Se sobreviver, a S. typhi invade a parede intestinal e
alcança
a circulação sangüínea. A presença da
bactéria no sangue determina o início dos sintomas. A S.
typhi
pode invadir qualquer órgão e multiplicar-se
no
interior de células de defesa (células fagocíticas
mononucleares), sendo mais freqüente o acometimento do
fígado,
baço, medula óssea, vesícula e intestino
(íleo
terminal). O tempo entre a exposição e o início
dos
sintomas (período de incubação) pode variar de 3 a
60 dias, ficando entre 7 e 14 dias na maioria das vezes.

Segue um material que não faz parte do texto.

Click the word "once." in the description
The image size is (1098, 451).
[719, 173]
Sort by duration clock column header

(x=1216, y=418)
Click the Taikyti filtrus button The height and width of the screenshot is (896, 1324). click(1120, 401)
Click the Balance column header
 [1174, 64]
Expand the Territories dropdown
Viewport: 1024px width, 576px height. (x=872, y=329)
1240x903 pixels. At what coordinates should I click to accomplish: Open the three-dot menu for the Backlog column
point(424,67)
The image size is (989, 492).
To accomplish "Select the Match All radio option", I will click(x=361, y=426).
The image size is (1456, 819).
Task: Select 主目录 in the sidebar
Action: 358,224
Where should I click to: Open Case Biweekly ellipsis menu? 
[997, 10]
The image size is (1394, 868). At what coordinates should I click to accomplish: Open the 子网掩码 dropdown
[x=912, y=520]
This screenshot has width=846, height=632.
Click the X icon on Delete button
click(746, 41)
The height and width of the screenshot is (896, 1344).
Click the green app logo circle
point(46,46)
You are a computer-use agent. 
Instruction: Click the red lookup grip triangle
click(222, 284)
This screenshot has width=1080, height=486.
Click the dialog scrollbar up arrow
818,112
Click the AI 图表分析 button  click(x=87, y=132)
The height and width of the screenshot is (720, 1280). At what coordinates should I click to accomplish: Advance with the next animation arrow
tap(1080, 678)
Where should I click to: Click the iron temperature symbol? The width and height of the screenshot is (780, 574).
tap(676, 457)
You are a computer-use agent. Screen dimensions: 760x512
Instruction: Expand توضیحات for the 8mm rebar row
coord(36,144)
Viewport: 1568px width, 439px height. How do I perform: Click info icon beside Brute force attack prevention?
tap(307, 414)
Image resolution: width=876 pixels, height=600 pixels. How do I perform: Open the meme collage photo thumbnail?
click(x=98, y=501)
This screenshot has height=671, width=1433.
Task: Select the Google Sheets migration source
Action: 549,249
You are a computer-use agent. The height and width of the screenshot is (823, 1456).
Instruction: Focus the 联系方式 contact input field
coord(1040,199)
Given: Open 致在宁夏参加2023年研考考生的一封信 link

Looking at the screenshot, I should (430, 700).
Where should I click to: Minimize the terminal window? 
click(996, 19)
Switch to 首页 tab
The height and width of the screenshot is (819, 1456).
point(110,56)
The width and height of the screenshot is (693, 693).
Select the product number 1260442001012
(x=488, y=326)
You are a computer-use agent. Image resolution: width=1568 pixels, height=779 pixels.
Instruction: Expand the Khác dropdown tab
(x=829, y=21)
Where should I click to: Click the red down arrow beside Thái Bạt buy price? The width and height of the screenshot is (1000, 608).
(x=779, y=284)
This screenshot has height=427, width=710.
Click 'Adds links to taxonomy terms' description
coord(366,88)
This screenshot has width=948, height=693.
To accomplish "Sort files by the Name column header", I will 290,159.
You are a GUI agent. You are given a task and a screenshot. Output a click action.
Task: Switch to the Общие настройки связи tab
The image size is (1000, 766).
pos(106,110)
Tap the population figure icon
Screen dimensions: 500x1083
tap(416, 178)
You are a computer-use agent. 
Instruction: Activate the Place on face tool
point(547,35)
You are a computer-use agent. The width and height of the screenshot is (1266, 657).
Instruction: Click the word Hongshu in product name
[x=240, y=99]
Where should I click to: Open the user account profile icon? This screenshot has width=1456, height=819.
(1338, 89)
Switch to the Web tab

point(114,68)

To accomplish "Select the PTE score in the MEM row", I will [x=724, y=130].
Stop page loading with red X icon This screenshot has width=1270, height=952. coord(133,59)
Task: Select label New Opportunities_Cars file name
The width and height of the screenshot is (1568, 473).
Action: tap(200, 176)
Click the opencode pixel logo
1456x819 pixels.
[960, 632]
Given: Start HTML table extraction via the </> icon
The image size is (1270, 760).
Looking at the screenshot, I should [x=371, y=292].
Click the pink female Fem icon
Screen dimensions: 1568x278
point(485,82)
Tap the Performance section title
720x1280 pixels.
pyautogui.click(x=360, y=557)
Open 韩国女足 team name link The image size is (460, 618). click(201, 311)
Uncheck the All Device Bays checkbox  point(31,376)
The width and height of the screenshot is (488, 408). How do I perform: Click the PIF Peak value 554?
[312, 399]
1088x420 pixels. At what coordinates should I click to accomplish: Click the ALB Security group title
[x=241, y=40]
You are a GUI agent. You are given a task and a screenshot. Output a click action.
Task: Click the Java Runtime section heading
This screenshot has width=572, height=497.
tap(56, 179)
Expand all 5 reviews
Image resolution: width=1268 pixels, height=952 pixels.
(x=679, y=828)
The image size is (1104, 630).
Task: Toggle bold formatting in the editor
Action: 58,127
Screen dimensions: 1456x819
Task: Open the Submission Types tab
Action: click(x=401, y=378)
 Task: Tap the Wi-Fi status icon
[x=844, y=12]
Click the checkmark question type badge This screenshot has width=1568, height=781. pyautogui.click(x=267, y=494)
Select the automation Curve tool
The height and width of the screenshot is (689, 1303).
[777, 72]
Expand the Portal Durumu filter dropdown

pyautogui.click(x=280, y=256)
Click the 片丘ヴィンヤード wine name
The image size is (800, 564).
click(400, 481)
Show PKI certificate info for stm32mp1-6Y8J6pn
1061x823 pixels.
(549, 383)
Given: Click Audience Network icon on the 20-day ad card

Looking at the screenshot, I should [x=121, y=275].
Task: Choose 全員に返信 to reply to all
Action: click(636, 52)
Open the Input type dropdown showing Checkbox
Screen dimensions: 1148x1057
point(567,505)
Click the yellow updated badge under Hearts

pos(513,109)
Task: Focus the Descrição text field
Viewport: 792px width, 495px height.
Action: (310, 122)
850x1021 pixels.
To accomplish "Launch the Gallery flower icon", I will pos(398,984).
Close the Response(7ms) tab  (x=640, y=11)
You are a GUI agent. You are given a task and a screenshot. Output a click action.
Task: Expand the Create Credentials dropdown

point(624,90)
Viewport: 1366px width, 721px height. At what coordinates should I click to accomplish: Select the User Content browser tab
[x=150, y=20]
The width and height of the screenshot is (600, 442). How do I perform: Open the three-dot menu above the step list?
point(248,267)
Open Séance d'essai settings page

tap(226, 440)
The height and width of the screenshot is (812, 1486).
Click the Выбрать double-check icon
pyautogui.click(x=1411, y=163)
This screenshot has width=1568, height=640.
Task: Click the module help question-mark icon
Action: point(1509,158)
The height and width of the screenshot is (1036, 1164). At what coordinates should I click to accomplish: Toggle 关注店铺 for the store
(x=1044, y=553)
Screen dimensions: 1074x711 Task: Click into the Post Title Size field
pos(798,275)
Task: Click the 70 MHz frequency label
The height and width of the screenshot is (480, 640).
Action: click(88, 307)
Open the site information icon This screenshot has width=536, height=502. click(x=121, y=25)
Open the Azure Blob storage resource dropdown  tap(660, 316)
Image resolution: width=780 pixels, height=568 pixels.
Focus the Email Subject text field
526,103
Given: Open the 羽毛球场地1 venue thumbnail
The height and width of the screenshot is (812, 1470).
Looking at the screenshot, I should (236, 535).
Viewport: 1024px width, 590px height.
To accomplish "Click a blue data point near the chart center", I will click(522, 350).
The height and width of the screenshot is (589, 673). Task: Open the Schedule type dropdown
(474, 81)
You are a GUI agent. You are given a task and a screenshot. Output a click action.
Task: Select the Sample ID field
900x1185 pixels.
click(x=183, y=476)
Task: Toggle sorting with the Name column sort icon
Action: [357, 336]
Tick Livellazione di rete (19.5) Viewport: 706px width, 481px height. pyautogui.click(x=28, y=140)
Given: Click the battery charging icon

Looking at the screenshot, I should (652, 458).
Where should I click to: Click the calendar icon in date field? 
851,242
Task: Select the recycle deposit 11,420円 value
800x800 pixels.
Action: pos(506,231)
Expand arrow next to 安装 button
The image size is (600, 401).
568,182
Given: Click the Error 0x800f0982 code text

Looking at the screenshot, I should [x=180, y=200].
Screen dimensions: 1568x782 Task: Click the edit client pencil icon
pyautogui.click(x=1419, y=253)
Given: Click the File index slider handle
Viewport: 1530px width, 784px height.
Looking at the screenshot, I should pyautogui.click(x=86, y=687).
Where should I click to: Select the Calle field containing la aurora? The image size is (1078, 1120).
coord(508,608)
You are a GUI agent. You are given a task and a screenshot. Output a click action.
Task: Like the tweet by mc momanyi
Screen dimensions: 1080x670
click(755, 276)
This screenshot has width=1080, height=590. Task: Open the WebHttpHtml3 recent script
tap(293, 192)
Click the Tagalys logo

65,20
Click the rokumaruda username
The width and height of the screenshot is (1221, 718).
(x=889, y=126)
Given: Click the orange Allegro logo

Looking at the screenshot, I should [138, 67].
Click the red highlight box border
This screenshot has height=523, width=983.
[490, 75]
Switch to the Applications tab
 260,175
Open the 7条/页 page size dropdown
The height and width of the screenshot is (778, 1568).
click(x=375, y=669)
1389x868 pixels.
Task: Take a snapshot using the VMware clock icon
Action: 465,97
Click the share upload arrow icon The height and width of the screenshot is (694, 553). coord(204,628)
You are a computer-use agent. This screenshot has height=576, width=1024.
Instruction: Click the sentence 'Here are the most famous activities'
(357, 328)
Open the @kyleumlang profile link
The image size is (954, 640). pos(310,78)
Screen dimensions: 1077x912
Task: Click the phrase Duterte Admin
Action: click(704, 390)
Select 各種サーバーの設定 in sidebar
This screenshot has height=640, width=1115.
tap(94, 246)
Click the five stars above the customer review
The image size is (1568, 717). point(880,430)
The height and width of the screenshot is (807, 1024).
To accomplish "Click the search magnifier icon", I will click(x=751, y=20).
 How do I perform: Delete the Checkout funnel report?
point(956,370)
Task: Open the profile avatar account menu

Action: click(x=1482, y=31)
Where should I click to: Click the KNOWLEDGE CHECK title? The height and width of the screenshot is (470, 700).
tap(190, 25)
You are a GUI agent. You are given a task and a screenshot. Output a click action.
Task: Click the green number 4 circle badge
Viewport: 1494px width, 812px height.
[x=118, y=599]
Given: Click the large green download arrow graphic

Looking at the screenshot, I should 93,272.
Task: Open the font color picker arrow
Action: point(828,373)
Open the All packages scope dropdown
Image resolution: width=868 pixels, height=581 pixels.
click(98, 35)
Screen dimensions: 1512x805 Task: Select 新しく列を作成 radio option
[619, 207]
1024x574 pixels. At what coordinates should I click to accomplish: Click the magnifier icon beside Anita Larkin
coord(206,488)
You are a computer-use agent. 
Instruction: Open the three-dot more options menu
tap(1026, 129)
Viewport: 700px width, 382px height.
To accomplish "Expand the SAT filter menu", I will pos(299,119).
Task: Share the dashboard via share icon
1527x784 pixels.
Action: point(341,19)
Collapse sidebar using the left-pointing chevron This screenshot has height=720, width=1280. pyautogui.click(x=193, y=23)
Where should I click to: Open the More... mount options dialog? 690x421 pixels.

A
infecção
pode não resultar em adoecimento.
Uma pessoa
infectada elimina a S. typhi nas
fezes e na urina, independente de apresentar ou não as
manifestações
clínicas. O tratamento adequado diminui o tempo de
eliminação
da bactéria nas excreções humanas, que pode ser de
até três meses em indivíduos não tratados.
Cerca
de 2 a 5% das pessoas, mesmo quando tratadas, tornam-se portadoras
crônicas,
o que é particularmente mais comum em menores de 5 anos, idosos
e mulheres com patologias biliares. Os portadores crônicos podem
eliminar a S. typhi nas fezes até por mais de um ano,
tendo
importância na manutenção da transmissão da
doença.
Em geral, a
água contaminada tem uma baixa
concentração de bactérias, resultando numa taxa de
infecção menor entre os expostos e, naqueles em que a
infecção
se desenvolve, o tempo de incubação é
habitualmente
mais prolongado. A S. typhi pode sobreviver em águas
poluídas
por até 4 semanas e é resistente ao congelamento.
Não
resiste, entretanto, a temperaturas maiores que
57 oC, nem ao tratamento adequado da água
com cloro ou iodo.
Os alimentos
podem ser contaminados diretamente
pela água utilizada para lavá-los ou
prepará-los,
através de mãos não adequadamente limpas de
portadores
crônicos e, mais raramente, pela exposição
aos
insetos (como moscas). Embora a concentração inicial de
bactérias
nos alimentos recém-contaminados possa ser insuficiente para
causar
doença humana, sob condições ambientais
favoráveis
ocorre significativa multiplicação bacteriana,
resultando
em grandes inóculos por ocasião da ingestão.
O risco durante
viagens depende do roteiro, das condições
de estada e da história clínica do viajante.
Indivíduos
com diminuição da acidez gástrica,
gastrectomizados,
portadores de doenças crônicas intestinais ou
imunodeficientes
têm um risco maior de adquirir a febre tifóide. O
uso
de antibiótico também aumenta a susceptibilidade à
doença, pois altera a microbiota intestinal que normalmente
compete
com as bactérias patogênicas.
O consumo de alimentos como
leite, manteiga, queijo e peixes são considerados de alto risco,
pois possuem o pH ideal (4,4 a 7,8) para o crescimento da
S. typhi.
Nos países desenvolvidos, com saneamento
adequado, o risco de aquisição da
febre tifóide
é significativamente menor. Na maioria dos casos diagnosticados,
a infecção ocorreu durante estada em outros locais (casos
importados) com estrutura sanitária precária. É
possível, entretanto, a ocorrência de casos associados
à
fonte alimentar, visto que uma parcela não desprezível
dos
alimentos consumidos nos países desenvolvidos origina-se de
outras
regiões e podem ser contaminados na origem ou durante o preparo,
se não houver higiene adequada. Nos
países
em desenvolvimento, além
de risco relacionado aos alimentos ser mais elevado (origem
e preparo), a inexistência ou o
tratamento inadequado de esgotos
favorece a contaminação dos reservatórios de água para consumo. A identificação de S. typhi resistente
a
vários antibióticos, principalmente no Subcontinente
indiano,
está ocorrendo com freqüência crescente. A
emergência
de bactérias resistentes dificulta o tratamento, aumentando a
letalidade
e a disseminação da doença.
Medidas de
proteção
individual
Recomendações
para
áreas com risco de transmissão
Em locais onde
existe saneamento básico
adequado, a ocorrência de casos é apenas episódica.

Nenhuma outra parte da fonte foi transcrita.